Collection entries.
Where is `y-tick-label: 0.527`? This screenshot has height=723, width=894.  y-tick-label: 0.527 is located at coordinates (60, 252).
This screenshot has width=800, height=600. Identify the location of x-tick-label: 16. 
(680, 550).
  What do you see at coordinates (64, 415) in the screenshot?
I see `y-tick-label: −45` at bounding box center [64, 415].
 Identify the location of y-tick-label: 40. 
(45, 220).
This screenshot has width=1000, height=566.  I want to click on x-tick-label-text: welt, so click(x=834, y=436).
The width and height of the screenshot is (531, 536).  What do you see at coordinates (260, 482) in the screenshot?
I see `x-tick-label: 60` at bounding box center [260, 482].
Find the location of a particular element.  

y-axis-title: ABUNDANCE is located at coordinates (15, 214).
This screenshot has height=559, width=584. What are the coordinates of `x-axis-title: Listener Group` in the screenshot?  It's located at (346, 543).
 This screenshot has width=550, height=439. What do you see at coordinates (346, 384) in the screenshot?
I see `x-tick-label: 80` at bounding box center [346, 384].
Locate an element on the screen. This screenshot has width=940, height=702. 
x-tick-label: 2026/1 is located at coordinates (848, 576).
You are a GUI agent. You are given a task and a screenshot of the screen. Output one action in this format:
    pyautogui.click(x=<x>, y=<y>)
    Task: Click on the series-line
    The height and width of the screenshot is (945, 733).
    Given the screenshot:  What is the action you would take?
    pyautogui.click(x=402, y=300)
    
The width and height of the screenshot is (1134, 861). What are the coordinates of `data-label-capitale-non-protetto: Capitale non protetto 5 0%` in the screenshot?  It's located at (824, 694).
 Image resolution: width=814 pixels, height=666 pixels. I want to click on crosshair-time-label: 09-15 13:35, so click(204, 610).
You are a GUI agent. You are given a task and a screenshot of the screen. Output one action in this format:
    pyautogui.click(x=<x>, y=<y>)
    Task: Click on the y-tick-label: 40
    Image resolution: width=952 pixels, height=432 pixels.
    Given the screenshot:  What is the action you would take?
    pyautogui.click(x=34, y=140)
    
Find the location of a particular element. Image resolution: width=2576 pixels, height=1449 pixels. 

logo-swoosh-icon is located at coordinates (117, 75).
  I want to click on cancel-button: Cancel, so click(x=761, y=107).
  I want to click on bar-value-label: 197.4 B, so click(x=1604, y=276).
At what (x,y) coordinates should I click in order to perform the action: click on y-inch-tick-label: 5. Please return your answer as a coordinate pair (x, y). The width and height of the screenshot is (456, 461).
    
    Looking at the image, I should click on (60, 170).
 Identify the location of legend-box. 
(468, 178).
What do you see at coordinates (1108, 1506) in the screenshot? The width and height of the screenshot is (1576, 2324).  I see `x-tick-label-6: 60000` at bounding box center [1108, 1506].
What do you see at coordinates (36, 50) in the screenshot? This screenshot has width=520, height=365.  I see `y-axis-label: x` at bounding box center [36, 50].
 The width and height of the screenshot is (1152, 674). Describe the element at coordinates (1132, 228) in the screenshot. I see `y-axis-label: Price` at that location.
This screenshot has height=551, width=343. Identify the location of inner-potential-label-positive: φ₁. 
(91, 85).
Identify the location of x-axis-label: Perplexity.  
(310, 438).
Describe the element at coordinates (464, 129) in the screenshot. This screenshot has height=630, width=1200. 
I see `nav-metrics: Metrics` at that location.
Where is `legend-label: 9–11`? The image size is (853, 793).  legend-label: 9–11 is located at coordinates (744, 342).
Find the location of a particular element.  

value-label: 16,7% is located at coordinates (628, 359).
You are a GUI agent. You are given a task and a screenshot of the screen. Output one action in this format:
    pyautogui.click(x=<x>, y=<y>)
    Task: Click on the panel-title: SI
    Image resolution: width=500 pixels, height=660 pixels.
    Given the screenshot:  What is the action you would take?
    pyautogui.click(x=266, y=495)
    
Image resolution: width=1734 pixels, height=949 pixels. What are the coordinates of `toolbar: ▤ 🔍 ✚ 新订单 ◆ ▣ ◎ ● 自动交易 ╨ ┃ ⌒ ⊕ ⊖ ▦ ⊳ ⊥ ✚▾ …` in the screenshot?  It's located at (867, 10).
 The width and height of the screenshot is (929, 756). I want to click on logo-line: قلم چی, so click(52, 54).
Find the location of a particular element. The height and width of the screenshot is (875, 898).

Task prompt.
Render every line of the listing above as a Markdown table with two columns, Row and Line, numbering the rows and skipping blank lines.

Solution to the exercise.
| Row | Line |
|---|---|
| 1 | Where is `y-tick-label: 0.527`? This screenshot has height=723, width=894.  y-tick-label: 0.527 is located at coordinates (60, 252). |
| 2 | This screenshot has width=800, height=600. Identify the location of x-tick-label: 16.  |
| 3 | (680, 550). |
| 4 |   What do you see at coordinates (64, 415) in the screenshot? |
| 5 | I see `y-tick-label: −45` at bounding box center [64, 415]. |
| 6 |  Identify the location of y-tick-label: 40.  |
| 7 | (45, 220). |
| 8 | This screenshot has width=1000, height=566.  I want to click on x-tick-label-text: welt, so click(x=834, y=436). |
| 9 | The width and height of the screenshot is (531, 536).  What do you see at coordinates (260, 482) in the screenshot? |
| 10 | I see `x-tick-label: 60` at bounding box center [260, 482]. |
| 11 | Find the location of a particular element.   |
| 12 | y-axis-title: ABUNDANCE is located at coordinates (15, 214). |
| 13 | This screenshot has height=559, width=584. What are the coordinates of `x-axis-title: Listener Group` in the screenshot?  It's located at (346, 543). |
| 14 |  This screenshot has width=550, height=439. What do you see at coordinates (346, 384) in the screenshot? |
| 15 | I see `x-tick-label: 80` at bounding box center [346, 384]. |
| 16 | Locate an element on the screen. This screenshot has width=940, height=702.  |
| 17 | x-tick-label: 2026/1 is located at coordinates (848, 576). |
| 18 | You are a GUI agent. You are given a task and a screenshot of the screen. Output one action in this format: |
| 19 |     pyautogui.click(x=<x>, y=<y>) |
| 20 |     Task: Click on the series-line |
| 21 |     The height and width of the screenshot is (945, 733). |
| 22 |     Given the screenshot:  What is the action you would take? |
| 23 |     pyautogui.click(x=402, y=300) |
| 24 | The width and height of the screenshot is (1134, 861). What are the coordinates of `data-label-capitale-non-protetto: Capitale non protetto 5 0%` in the screenshot?  It's located at (824, 694). |
| 25 |  Image resolution: width=814 pixels, height=666 pixels. I want to click on crosshair-time-label: 09-15 13:35, so click(204, 610). |
| 26 | You are a GUI agent. You are given a task and a screenshot of the screen. Output one action in this format: |
| 27 |     pyautogui.click(x=<x>, y=<y>) |
| 28 |     Task: Click on the y-tick-label: 40 |
| 29 |     Image resolution: width=952 pixels, height=432 pixels. |
| 30 |     Given the screenshot:  What is the action you would take? |
| 31 |     pyautogui.click(x=34, y=140) |
| 32 | Find the location of a particular element. Image resolution: width=2576 pixels, height=1449 pixels.  |
| 33 | logo-swoosh-icon is located at coordinates (117, 75). |
| 34 |   I want to click on cancel-button: Cancel, so click(x=761, y=107). |
| 35 |   I want to click on bar-value-label: 197.4 B, so click(x=1604, y=276). |
| 36 | At what (x,y) coordinates should I click in order to perform the action: click on y-inch-tick-label: 5. Please return your answer as a coordinate pair (x, y). The width and height of the screenshot is (456, 461). |
| 37 |     Looking at the image, I should click on (60, 170). |
| 38 |  Identify the location of legend-box.  |
| 39 | (468, 178). |
| 40 | What do you see at coordinates (1108, 1506) in the screenshot? The width and height of the screenshot is (1576, 2324).  I see `x-tick-label-6: 60000` at bounding box center [1108, 1506]. |
| 41 | What do you see at coordinates (36, 50) in the screenshot? This screenshot has width=520, height=365.  I see `y-axis-label: x` at bounding box center [36, 50]. |
| 42 |  The width and height of the screenshot is (1152, 674). Describe the element at coordinates (1132, 228) in the screenshot. I see `y-axis-label: Price` at that location. |
| 43 | This screenshot has height=551, width=343. Identify the location of inner-potential-label-positive: φ₁.  |
| 44 | (91, 85). |
| 45 | Identify the location of x-axis-label: Perplexity.   |
| 46 | (310, 438). |
| 47 | Describe the element at coordinates (464, 129) in the screenshot. This screenshot has height=630, width=1200.  |
| 48 | I see `nav-metrics: Metrics` at that location. |
| 49 | Where is `legend-label: 9–11`? The image size is (853, 793).  legend-label: 9–11 is located at coordinates (744, 342). |
| 50 | Find the location of a particular element.   |
| 51 | value-label: 16,7% is located at coordinates (628, 359). |
| 52 | You are a GUI agent. You are given a task and a screenshot of the screen. Output one action in this format: |
| 53 |     pyautogui.click(x=<x>, y=<y>) |
| 54 |     Task: Click on the panel-title: SI |
| 55 |     Image resolution: width=500 pixels, height=660 pixels. |
| 56 |     Given the screenshot:  What is the action you would take? |
| 57 |     pyautogui.click(x=266, y=495) |
| 58 | Image resolution: width=1734 pixels, height=949 pixels. What are the coordinates of `toolbar: ▤ 🔍 ✚ 新订单 ◆ ▣ ◎ ● 自动交易 ╨ ┃ ⌒ ⊕ ⊖ ▦ ⊳ ⊥ ✚▾ …` in the screenshot?  It's located at (867, 10). |
| 59 |  The width and height of the screenshot is (929, 756). I want to click on logo-line: قلم چی, so click(52, 54). |
| 60 | Find the location of a particular element. The height and width of the screenshot is (875, 898). |